**Requirement**. An exact copy of the entries below is the expected answer.

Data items
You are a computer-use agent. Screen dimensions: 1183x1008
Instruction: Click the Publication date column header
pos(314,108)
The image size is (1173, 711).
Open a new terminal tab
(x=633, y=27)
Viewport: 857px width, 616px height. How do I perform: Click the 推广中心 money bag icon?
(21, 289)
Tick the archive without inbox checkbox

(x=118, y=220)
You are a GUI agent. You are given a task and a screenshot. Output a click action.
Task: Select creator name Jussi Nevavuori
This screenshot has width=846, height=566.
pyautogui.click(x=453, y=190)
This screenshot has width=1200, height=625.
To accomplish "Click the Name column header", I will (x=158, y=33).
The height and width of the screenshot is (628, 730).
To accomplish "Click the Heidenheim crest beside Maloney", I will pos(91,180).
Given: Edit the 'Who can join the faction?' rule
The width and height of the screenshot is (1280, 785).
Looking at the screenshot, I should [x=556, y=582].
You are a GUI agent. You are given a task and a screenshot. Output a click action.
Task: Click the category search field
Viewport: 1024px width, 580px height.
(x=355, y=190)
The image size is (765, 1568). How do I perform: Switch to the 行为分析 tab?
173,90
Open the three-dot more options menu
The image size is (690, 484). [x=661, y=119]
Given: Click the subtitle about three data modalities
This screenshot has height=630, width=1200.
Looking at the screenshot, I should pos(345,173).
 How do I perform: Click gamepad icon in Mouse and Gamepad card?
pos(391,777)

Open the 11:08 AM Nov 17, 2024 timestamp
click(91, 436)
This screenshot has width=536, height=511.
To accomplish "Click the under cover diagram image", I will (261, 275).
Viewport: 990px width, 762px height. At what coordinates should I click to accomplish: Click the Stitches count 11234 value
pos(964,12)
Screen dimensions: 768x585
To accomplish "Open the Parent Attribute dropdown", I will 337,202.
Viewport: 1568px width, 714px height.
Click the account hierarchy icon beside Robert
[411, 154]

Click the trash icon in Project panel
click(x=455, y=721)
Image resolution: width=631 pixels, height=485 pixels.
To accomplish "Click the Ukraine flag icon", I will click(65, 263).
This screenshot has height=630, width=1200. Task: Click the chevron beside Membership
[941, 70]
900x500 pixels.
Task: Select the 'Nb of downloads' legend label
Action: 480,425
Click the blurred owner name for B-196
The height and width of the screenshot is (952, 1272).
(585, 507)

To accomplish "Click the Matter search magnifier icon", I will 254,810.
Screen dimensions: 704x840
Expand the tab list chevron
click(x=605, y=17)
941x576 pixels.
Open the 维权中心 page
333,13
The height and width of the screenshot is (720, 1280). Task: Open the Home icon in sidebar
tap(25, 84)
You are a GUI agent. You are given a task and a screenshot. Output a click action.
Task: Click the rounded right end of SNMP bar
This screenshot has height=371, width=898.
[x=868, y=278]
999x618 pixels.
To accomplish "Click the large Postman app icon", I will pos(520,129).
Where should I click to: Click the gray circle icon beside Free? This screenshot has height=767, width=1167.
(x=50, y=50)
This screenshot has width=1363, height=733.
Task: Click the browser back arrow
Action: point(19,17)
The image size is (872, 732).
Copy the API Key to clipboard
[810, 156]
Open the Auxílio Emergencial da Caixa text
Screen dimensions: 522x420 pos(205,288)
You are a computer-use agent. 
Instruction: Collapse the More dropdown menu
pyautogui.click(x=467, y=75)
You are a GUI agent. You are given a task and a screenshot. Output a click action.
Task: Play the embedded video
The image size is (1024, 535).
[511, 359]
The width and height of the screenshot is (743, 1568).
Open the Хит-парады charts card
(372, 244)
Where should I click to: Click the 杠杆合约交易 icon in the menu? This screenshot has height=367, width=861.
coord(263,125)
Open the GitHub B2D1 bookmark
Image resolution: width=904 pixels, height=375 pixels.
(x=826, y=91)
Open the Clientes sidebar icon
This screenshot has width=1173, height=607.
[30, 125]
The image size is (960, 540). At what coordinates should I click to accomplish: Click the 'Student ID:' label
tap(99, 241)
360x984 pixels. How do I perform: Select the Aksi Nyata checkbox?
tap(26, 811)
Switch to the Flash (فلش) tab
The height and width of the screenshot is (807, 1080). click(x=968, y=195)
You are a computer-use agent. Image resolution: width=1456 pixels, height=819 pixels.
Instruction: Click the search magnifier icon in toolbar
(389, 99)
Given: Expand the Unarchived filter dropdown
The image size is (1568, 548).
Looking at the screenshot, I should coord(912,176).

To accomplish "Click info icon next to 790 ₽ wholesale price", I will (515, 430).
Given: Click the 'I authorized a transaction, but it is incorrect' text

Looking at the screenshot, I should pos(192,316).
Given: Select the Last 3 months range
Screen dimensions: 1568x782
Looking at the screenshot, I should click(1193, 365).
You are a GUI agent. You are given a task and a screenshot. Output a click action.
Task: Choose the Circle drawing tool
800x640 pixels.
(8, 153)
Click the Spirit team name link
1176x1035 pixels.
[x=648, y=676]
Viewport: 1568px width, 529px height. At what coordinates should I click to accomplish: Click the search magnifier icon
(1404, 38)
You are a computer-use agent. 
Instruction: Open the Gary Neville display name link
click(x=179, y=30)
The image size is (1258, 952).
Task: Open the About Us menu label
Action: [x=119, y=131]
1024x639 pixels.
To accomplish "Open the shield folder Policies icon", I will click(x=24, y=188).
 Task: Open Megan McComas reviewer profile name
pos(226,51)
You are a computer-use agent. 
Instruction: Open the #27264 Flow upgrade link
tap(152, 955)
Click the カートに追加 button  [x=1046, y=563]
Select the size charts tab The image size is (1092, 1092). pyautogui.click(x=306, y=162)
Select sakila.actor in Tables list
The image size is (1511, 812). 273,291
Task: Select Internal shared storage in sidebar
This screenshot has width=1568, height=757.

**Output of the task**.
You are a computer-use agent. Screen dimensions: 1183x1008
Instruction: Click the Publication date column header
pos(314,108)
The image size is (1173, 711).
Open a new terminal tab
(x=633, y=27)
Viewport: 857px width, 616px height. How do I perform: Click the 推广中心 money bag icon?
(21, 289)
Tick the archive without inbox checkbox

(x=118, y=220)
You are a GUI agent. You are given a task and a screenshot. Output a click action.
Task: Select creator name Jussi Nevavuori
This screenshot has width=846, height=566.
pyautogui.click(x=453, y=190)
This screenshot has width=1200, height=625.
To accomplish "Click the Name column header", I will (x=158, y=33).
The height and width of the screenshot is (628, 730).
To accomplish "Click the Heidenheim crest beside Maloney", I will pos(91,180).
Given: Edit the 'Who can join the faction?' rule
The width and height of the screenshot is (1280, 785).
Looking at the screenshot, I should [x=556, y=582].
You are a GUI agent. You are given a task and a screenshot. Output a click action.
Task: Click the category search field
Viewport: 1024px width, 580px height.
(x=355, y=190)
The image size is (765, 1568). How do I perform: Switch to the 行为分析 tab?
173,90
Open the three-dot more options menu
The image size is (690, 484). [x=661, y=119]
Given: Click the subtitle about three data modalities
This screenshot has height=630, width=1200.
Looking at the screenshot, I should pos(345,173).
 How do I perform: Click gamepad icon in Mouse and Gamepad card?
pos(391,777)

Open the 11:08 AM Nov 17, 2024 timestamp
click(91, 436)
This screenshot has width=536, height=511.
To accomplish "Click the under cover diagram image", I will (261, 275).
Viewport: 990px width, 762px height. At what coordinates should I click to accomplish: Click the Stitches count 11234 value
pos(964,12)
Screen dimensions: 768x585
To accomplish "Open the Parent Attribute dropdown", I will 337,202.
Viewport: 1568px width, 714px height.
Click the account hierarchy icon beside Robert
[411, 154]

Click the trash icon in Project panel
click(x=455, y=721)
Image resolution: width=631 pixels, height=485 pixels.
To accomplish "Click the Ukraine flag icon", I will click(65, 263).
This screenshot has height=630, width=1200. Task: Click the chevron beside Membership
[941, 70]
900x500 pixels.
Task: Select the 'Nb of downloads' legend label
Action: 480,425
Click the blurred owner name for B-196
The height and width of the screenshot is (952, 1272).
(585, 507)

To accomplish "Click the Matter search magnifier icon", I will 254,810.
Screen dimensions: 704x840
Expand the tab list chevron
click(x=605, y=17)
941x576 pixels.
Open the 维权中心 page
333,13
The height and width of the screenshot is (720, 1280). Task: Open the Home icon in sidebar
tap(25, 84)
You are a GUI agent. You are given a task and a screenshot. Output a click action.
Task: Click the rounded right end of SNMP bar
This screenshot has height=371, width=898.
[x=868, y=278]
999x618 pixels.
To accomplish "Click the large Postman app icon", I will pos(520,129).
Where should I click to: Click the gray circle icon beside Free? This screenshot has height=767, width=1167.
(x=50, y=50)
This screenshot has width=1363, height=733.
Task: Click the browser back arrow
Action: point(19,17)
The image size is (872, 732).
Copy the API Key to clipboard
[810, 156]
Open the Auxílio Emergencial da Caixa text
Screen dimensions: 522x420 pos(205,288)
You are a computer-use agent. 
Instruction: Collapse the More dropdown menu
pyautogui.click(x=467, y=75)
You are a GUI agent. You are given a task and a screenshot. Output a click action.
Task: Play the embedded video
The image size is (1024, 535).
[511, 359]
The width and height of the screenshot is (743, 1568).
Open the Хит-парады charts card
(372, 244)
Where should I click to: Click the 杠杆合约交易 icon in the menu? This screenshot has height=367, width=861.
coord(263,125)
Open the GitHub B2D1 bookmark
Image resolution: width=904 pixels, height=375 pixels.
(x=826, y=91)
Open the Clientes sidebar icon
This screenshot has width=1173, height=607.
[30, 125]
The image size is (960, 540). At what coordinates should I click to accomplish: Click the 'Student ID:' label
tap(99, 241)
360x984 pixels. How do I perform: Select the Aksi Nyata checkbox?
tap(26, 811)
Switch to the Flash (فلش) tab
The height and width of the screenshot is (807, 1080). click(x=968, y=195)
You are a computer-use agent. Image resolution: width=1456 pixels, height=819 pixels.
Instruction: Click the search magnifier icon in toolbar
(389, 99)
Given: Expand the Unarchived filter dropdown
The image size is (1568, 548).
Looking at the screenshot, I should coord(912,176).

To accomplish "Click info icon next to 790 ₽ wholesale price", I will (515, 430).
Given: Click the 'I authorized a transaction, but it is incorrect' text

Looking at the screenshot, I should pos(192,316).
Given: Select the Last 3 months range
Screen dimensions: 1568x782
Looking at the screenshot, I should click(1193, 365).
You are a GUI agent. You are given a task and a screenshot. Output a click action.
Task: Choose the Circle drawing tool
800x640 pixels.
(8, 153)
Click the Spirit team name link
1176x1035 pixels.
[x=648, y=676]
Viewport: 1568px width, 529px height. At what coordinates should I click to accomplish: Click the search magnifier icon
(1404, 38)
You are a computer-use agent. 
Instruction: Open the Gary Neville display name link
click(x=179, y=30)
The image size is (1258, 952).
Task: Open the About Us menu label
Action: [x=119, y=131]
1024x639 pixels.
To accomplish "Open the shield folder Policies icon", I will click(x=24, y=188).
 Task: Open Megan McComas reviewer profile name
pos(226,51)
You are a computer-use agent. 
Instruction: Open the #27264 Flow upgrade link
tap(152, 955)
Click the カートに追加 button  [x=1046, y=563]
Select the size charts tab The image size is (1092, 1092). pyautogui.click(x=306, y=162)
Select sakila.actor in Tables list
The image size is (1511, 812). 273,291
Task: Select Internal shared storage in sidebar
This screenshot has width=1568, height=757.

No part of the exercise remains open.